Looking in TargetingIssueCore.csproj I do see something that's a little worrying:

    <OutputPath>bin\$(Configuration)\</OutputPath>

This implies that all built files should go into a single output directory, as it doesn't mention anything about the target framework in use. I do see net48 and netstandard2.1 folders under bin/Debug though, but I wonder whether the referencing project is getting confused about the binary to reference because of this somehow. Does the problem reproduce if you use the default output paths, without attempting to override anything?

brettpostin commented 8 months ago

Thanks for taking a look @drewnoakes.

Would you mind pointing me in the right direction to the feedback ticket location please? Just so i've got the right place.

We are surprised that VS is doing anything to the \bin folder on solution load too. Which is why we suspect this is some sort of bug. I've tried taking out the <OutputPath> nodes, but VS complains that neither <BaseOutputPath> or <OutputPath> exist in the web project file.

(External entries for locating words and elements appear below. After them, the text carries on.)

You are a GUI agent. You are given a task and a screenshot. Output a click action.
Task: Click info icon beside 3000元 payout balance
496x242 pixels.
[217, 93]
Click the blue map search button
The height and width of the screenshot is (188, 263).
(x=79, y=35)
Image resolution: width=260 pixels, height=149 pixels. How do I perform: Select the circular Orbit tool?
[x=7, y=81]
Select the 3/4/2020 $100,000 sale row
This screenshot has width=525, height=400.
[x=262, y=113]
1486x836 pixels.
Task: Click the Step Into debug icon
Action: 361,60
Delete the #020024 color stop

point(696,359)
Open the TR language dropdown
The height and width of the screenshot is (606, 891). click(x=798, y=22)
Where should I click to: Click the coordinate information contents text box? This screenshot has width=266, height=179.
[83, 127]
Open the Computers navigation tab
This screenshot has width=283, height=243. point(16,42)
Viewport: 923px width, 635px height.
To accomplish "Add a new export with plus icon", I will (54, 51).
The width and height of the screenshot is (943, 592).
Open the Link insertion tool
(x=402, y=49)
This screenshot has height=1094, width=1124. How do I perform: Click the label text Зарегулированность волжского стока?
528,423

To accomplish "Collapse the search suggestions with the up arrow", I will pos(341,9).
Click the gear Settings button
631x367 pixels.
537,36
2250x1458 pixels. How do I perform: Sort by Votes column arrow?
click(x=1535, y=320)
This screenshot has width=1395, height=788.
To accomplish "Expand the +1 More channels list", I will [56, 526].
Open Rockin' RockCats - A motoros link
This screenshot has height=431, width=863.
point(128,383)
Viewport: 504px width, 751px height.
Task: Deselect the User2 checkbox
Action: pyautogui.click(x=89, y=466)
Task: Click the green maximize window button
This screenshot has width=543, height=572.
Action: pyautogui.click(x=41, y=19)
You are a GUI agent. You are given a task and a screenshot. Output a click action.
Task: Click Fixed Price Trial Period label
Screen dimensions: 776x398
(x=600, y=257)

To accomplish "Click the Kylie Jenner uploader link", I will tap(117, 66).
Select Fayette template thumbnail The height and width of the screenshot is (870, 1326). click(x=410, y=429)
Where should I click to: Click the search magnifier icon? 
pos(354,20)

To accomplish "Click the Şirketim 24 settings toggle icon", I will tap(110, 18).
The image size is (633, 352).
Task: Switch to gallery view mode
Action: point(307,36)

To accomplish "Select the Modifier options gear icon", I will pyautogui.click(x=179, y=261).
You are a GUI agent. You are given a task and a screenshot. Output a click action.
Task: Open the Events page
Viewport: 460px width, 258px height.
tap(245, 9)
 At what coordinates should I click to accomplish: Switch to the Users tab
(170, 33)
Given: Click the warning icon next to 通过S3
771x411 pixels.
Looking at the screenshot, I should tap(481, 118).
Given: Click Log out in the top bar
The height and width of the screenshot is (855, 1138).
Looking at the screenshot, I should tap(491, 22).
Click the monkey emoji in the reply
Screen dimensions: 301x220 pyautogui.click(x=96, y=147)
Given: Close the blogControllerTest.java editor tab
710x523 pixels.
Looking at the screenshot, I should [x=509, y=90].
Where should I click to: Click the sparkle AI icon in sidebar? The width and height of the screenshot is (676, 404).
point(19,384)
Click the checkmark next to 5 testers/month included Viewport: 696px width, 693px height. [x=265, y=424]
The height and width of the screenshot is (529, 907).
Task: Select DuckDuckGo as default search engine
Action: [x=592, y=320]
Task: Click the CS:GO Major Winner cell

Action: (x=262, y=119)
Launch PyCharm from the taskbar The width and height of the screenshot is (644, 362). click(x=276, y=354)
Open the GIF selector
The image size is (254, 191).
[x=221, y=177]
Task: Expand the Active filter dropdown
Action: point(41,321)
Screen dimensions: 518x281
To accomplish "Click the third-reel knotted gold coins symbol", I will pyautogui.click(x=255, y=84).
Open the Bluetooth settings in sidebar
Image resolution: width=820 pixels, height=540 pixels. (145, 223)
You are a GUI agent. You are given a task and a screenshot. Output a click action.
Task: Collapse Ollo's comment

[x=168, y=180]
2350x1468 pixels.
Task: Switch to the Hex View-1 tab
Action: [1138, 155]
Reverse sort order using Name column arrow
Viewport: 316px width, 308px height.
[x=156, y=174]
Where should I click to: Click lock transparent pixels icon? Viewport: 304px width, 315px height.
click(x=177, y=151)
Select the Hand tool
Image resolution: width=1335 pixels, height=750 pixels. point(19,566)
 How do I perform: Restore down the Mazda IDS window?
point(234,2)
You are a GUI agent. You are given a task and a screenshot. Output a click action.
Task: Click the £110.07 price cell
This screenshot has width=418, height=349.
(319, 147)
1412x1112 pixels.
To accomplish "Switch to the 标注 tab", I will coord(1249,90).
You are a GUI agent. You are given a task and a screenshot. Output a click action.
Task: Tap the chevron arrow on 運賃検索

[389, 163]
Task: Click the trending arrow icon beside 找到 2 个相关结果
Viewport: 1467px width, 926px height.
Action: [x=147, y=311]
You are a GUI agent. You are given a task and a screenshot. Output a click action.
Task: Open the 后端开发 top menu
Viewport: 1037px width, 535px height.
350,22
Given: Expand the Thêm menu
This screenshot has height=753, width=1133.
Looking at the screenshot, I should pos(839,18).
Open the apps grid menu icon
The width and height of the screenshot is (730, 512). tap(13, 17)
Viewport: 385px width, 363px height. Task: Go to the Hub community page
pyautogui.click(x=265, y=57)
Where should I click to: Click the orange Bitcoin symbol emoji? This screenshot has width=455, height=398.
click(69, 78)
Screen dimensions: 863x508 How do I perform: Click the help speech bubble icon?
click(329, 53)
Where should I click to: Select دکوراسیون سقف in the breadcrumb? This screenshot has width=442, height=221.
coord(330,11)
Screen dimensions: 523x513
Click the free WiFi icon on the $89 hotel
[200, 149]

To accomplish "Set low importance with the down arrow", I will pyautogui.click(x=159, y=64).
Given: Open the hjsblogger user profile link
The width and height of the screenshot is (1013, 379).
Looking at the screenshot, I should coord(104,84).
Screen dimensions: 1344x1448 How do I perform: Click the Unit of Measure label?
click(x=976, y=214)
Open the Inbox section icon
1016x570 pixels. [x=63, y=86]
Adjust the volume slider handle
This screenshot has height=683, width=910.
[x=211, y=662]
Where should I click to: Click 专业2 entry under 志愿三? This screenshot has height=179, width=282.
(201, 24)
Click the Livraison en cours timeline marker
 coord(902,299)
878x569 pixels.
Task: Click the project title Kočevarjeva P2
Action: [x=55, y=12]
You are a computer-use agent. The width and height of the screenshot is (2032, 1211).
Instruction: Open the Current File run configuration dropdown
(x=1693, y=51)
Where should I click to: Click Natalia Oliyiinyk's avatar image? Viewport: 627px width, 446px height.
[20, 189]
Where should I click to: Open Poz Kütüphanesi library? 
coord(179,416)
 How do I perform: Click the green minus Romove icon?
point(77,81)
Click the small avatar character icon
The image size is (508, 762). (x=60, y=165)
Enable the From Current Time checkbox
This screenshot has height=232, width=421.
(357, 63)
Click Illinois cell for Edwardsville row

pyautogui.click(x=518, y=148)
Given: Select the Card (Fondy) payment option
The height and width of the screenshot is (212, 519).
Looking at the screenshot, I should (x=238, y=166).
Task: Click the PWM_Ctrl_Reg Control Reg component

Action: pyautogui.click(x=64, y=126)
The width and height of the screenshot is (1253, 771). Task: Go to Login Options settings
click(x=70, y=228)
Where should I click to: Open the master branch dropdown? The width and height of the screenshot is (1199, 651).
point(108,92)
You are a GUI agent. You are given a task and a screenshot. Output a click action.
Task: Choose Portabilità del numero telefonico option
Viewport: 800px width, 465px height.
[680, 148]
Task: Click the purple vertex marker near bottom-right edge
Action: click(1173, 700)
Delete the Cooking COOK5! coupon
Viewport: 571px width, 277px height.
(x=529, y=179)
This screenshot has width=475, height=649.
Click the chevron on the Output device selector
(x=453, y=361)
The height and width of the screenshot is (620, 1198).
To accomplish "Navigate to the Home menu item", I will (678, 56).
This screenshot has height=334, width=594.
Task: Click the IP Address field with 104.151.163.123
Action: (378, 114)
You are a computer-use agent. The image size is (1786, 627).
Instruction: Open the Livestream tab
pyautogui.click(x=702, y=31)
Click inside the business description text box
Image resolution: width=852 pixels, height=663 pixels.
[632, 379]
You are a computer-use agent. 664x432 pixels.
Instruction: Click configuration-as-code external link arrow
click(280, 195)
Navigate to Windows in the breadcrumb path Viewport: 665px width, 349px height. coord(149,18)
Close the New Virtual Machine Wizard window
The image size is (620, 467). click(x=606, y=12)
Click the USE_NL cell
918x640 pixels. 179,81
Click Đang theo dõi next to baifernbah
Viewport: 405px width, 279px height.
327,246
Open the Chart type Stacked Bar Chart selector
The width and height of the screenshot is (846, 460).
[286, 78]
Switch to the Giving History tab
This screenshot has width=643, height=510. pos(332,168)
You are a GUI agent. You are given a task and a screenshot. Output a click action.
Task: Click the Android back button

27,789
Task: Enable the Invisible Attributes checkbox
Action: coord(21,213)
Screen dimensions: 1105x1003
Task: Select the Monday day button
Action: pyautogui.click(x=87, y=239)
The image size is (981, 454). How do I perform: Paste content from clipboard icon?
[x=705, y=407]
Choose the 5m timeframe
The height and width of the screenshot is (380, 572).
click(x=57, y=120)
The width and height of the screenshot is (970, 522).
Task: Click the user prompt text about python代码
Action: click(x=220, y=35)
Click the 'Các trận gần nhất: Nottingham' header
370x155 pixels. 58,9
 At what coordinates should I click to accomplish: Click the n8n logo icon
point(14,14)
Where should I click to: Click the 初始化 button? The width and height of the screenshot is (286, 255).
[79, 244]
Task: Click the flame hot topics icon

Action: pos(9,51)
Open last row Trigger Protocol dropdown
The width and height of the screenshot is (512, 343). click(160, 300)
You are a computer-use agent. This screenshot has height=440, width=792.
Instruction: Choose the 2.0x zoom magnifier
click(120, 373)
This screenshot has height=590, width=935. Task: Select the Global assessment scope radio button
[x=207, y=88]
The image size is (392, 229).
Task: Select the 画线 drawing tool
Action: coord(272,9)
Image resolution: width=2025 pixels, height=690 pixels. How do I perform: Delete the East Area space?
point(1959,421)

I tried setting the <BaseOutputPath> which does generate a "\bin\Debug" subfolder, but no target framework. I'm unable to actually load the application in this configuration with the error:

Could not load type '[VENDOR].Web.MvcApplication'.

Many suggest changing the output path to \bin, which is what i suspect we did when we originally set this up 10+ years ago!

drewnoakes commented 8 months ago

Thanks for trying that change.

You can send feedback as described in https://learn.microsoft.com/en-us/visualstudio/ide/how-to-report-a-problem-with-visual-studio?view=vs-2022

If you post the link here, I'll make sure it gets sent to the correct team.

brettpostin commented 8 months ago

Thanks @drewnoakes.

Feedback Here

drewnoakes commented 8 months ago

Thank you. I've checked the ticket and will follow it for updates.

peter0302 commented 2 months ago

Same issue here. ASP.NET Core Server + Blazor client application. There's a shared DLL that compiles to both NET8.0 (for Blazor) and NET8.0-windows (for the server).

On first server run (with or without debugger) it's fine. Then on subsequent runs, the DLL is replaced in the server app's bin\net8.0-windows folder with the net8.0 verison of the dependency. I then get a type not found error because the non-Windows DLL is missing dependencies.

Also this is VS17.10 and the issue did not occur in 17.8. This only started after updating. (I did not use 17.9). And all the projects are .NET Core projects, not legacy projects.